Answer： (a) F'(2) = 10 (b) F'(2) = 19 (c) F'(2) = 9 (d) F'(2) = -1

Explain This is a question about how to find the "speed of change" (which we call the derivative) of functions that are combined in different ways, like adding them, multiplying them, or dividing them. We use some cool rules for this! . The solving step is: First, let's remember what we know:

f(2) = -1 (the value of f at 2)
f'(2) = 4 (how fast f is changing at 2)
g(2) = 1 (the value of g at 2)
g'(2) = -5 (how fast g is changing at 2)

Now, let's figure out F'(2) for each part using our derivative rules!

(a) F(x) = 5f(x) + 2g(x)

This is like adding two changing things. When you take the "speed of change" (derivative) of a number times a function, you just keep the number and multiply it by the "speed of change" of the function. And if you add functions, you just add their "speeds of change".
So, F'(x) = 5 * f'(x) + 2 * g'(x)
Now, let's plug in the numbers for x = 2:
F'(2) = 5 * f'(2) + 2 * g'(2)
F'(2) = 5 * (4) + 2 * (-5)
F'(2) = 20 - 10
F'(2) = 10

(b) F(x) = f(x) - 3g(x)

This is similar to part (a), but with subtraction and a different number.
F'(x) = f'(x) - 3 * g'(x)
Now, let's plug in the numbers for x = 2:
F'(2) = f'(2) - 3 * g'(2)
F'(2) = (4) - 3 * (-5)
F'(2) = 4 + 15
F'(2) = 19

(c) F(x) = f(x)g(x)

This one is trickier!

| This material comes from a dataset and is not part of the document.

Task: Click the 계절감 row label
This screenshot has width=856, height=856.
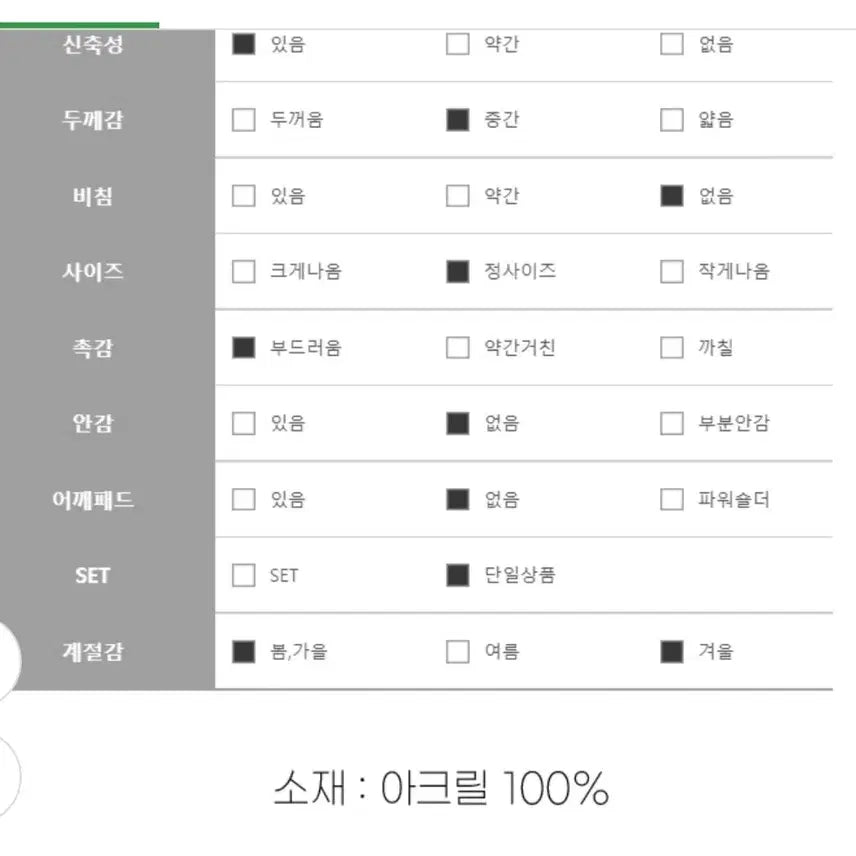Action: pos(92,652)
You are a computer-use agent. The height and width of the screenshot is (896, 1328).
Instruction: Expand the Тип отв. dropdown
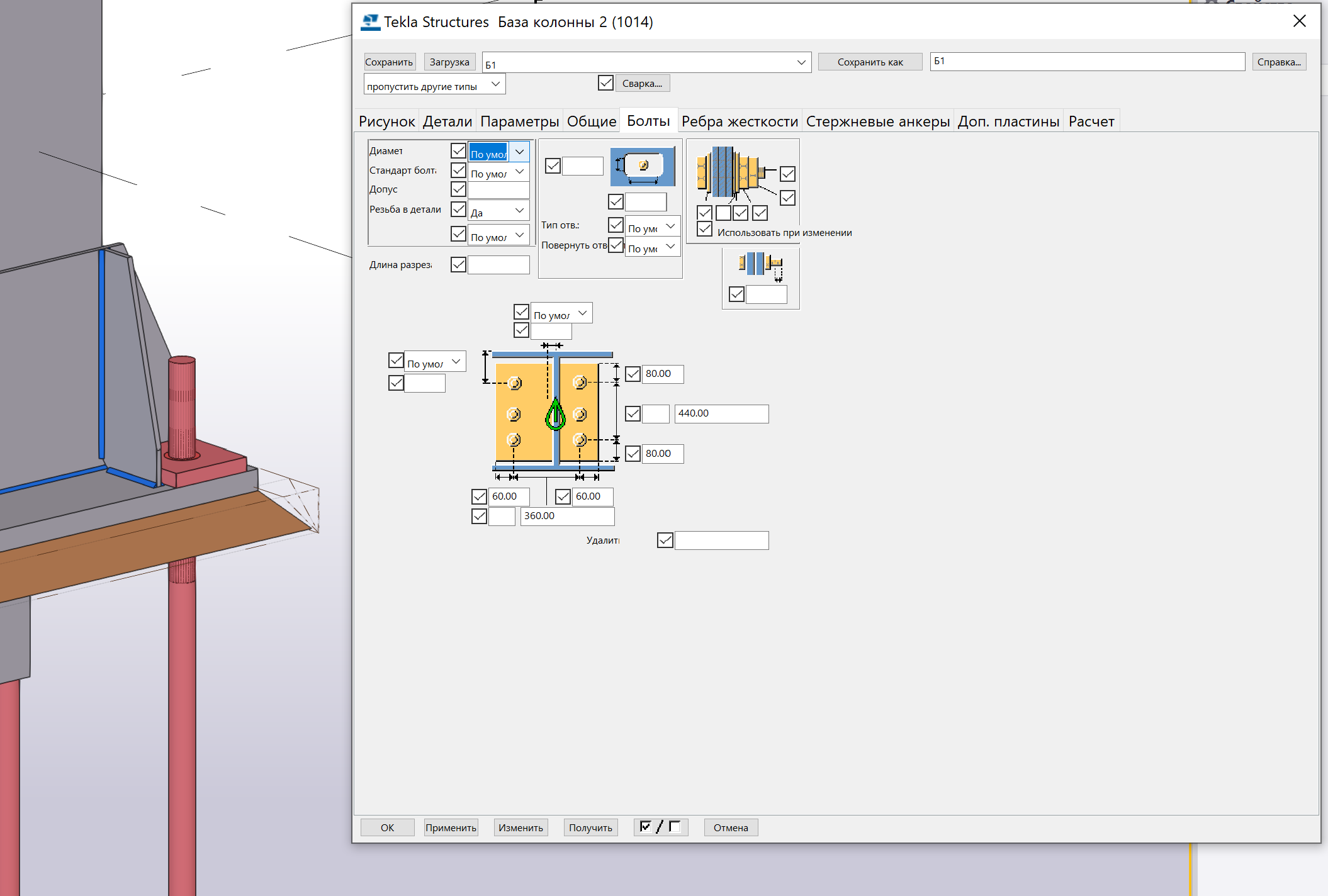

When two functions are multiplied, we use the "Product Rule". It says: (first function's speed of change * second function) + (first function * second function's speed of change).
F'(x) = f'(x) * g(x) + f(x) * g'(x)
Now, plug in the numbers for x = 2:
F'(2) = f'(2) * g(2) + f(2) * g'(2)
F'(2) = (4) * (1) + (-1) * (-5)
F'(2) = 4 + 5
F'(2) = 9

(d) F(x) = f(x) / g(x)

This is the "Quotient Rule" for when functions are divided. It's a bit of a mouthful, but it goes like this: [(top function's speed of change * bottom function) - (top function * bottom function's speed of change)] / (bottom function squared).
F'(x) = [f'(x) * g(x) - f(x) * g'(x)] / [g(x)]^2
Now, plug in the numbers for x = 2:
F'(2) = [f'(2) * g(2) - f(2) * g'(2)] / [g(2)]^2
F'(2) = [(4) * (1) - (-1) * (-5)] / (1)^2
F'(2) = [4 - 5] / 1
F'(2) = -1 / 1
F'(2) = -1

Answer

Answer： (a) F'(2) = 10 (b) F'(2) = 19 (c) F'(2) = 9 (d) F'(2) = -1

Explain This is a question about finding the "rate of change" or "derivative" of functions when they are combined in different ways, like adding, subtracting, multiplying, or dividing. We use special rules for these combinations based on how the original functions are changing. . The solving step is: First, I wrote down all the information we were given for when x is 2:

f(2) = -1 (This is the value of function f at 2)
f'(2) = 4 (This is how fast function f is changing at 2)
g(2) = 1 (This is the value of function g at 2)
g'(2) = -5 (This is how fast function g is changing at 2)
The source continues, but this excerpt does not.